The most interesting channel is their LinkedIn group. When I looked, it had 2,927 members. I didn’t join, so I don’t know exactly how they network there, but it’s an impressive accomplishment in terms of size. The other thing that surprised me, considering the popularity of LinkedIn among professionals and the degree to which it is being used for job search and recruiting, is how few Corporate Groups there are. When you look at the corporate groups, most of them are corporate alumni groups. That’s a great way of staying in touch and meeting colleagues, but the paucity of real corporate groups suggests that a lot of B2B firms are missing a good (free!) bet.

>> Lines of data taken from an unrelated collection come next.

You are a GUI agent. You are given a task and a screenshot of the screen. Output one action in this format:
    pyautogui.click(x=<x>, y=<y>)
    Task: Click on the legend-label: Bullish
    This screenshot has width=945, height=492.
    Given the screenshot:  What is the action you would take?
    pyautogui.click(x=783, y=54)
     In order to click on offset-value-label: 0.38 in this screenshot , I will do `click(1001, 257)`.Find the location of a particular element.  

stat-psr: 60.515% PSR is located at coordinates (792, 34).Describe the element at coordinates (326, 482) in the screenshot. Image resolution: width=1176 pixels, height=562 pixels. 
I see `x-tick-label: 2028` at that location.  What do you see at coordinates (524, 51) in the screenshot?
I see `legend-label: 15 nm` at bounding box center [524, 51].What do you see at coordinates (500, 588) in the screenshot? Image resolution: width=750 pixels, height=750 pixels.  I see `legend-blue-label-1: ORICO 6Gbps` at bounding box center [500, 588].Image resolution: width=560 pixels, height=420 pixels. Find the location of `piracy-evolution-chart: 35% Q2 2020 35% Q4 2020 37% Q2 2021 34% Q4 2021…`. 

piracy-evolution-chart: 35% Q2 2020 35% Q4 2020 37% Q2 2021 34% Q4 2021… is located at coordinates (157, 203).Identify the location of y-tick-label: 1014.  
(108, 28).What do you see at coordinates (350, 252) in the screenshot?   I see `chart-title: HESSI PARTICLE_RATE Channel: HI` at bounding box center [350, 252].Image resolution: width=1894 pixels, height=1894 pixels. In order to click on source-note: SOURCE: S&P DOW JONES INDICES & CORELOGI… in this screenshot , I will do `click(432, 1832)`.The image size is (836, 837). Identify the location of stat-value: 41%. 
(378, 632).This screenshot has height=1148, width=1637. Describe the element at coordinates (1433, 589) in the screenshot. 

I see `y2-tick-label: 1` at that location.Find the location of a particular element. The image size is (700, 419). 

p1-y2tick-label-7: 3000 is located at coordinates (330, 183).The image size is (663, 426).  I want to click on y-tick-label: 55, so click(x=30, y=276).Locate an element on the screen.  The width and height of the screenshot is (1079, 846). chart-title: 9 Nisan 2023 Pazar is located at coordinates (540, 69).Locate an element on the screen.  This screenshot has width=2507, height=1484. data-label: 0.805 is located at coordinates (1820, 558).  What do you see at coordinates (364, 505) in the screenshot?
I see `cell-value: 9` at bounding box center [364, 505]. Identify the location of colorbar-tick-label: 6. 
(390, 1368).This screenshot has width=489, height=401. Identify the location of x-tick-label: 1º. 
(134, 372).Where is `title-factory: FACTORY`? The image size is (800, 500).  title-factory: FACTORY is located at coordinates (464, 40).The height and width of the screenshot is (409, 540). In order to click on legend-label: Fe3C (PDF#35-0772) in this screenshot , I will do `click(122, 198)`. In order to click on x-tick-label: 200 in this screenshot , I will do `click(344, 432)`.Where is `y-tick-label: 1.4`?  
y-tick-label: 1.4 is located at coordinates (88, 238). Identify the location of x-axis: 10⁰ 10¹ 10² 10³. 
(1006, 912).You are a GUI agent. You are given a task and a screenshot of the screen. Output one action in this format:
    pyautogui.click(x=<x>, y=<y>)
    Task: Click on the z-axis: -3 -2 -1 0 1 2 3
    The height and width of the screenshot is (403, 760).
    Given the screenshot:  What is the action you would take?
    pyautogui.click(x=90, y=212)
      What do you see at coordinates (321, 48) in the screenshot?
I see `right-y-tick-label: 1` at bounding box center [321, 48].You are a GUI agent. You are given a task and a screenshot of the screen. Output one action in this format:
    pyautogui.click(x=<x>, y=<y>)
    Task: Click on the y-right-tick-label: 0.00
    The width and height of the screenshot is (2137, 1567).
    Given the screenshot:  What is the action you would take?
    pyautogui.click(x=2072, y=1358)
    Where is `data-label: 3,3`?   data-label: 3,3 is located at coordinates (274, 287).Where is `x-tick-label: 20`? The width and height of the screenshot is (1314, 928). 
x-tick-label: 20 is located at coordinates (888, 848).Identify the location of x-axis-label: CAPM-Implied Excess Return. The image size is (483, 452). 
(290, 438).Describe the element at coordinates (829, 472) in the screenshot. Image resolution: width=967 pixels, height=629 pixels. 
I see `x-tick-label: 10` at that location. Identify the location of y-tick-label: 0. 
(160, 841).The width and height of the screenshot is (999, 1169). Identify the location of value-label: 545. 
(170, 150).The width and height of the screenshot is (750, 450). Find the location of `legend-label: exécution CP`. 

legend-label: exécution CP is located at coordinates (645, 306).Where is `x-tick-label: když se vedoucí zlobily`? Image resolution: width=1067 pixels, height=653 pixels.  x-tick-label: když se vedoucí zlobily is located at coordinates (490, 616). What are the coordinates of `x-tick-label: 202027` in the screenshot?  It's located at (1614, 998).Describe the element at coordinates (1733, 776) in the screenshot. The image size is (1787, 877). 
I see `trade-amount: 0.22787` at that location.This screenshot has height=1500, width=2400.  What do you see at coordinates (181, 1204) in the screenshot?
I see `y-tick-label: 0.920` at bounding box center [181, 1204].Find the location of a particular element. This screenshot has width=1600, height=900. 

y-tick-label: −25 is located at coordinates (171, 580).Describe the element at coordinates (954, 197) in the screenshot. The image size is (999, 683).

They seem to be following the guidelines Jim Leach set down in a thoughtful iMediaConnection article a few days ago. Particularly note that he stresses the need for new metrics to measure the effectiveness of community building in both B2C and B2B markets.

I’m happy to see a firm that is building community around its brand in a strategic way. That seems such a natural in B2B where people have genuine involvement with the products and services they use and like to interact with colleagues who share their interests and often their problems. It is a channel marketers can use to get out their messages. More important, it is a channel in which they can listen to the issues that are important to their customers!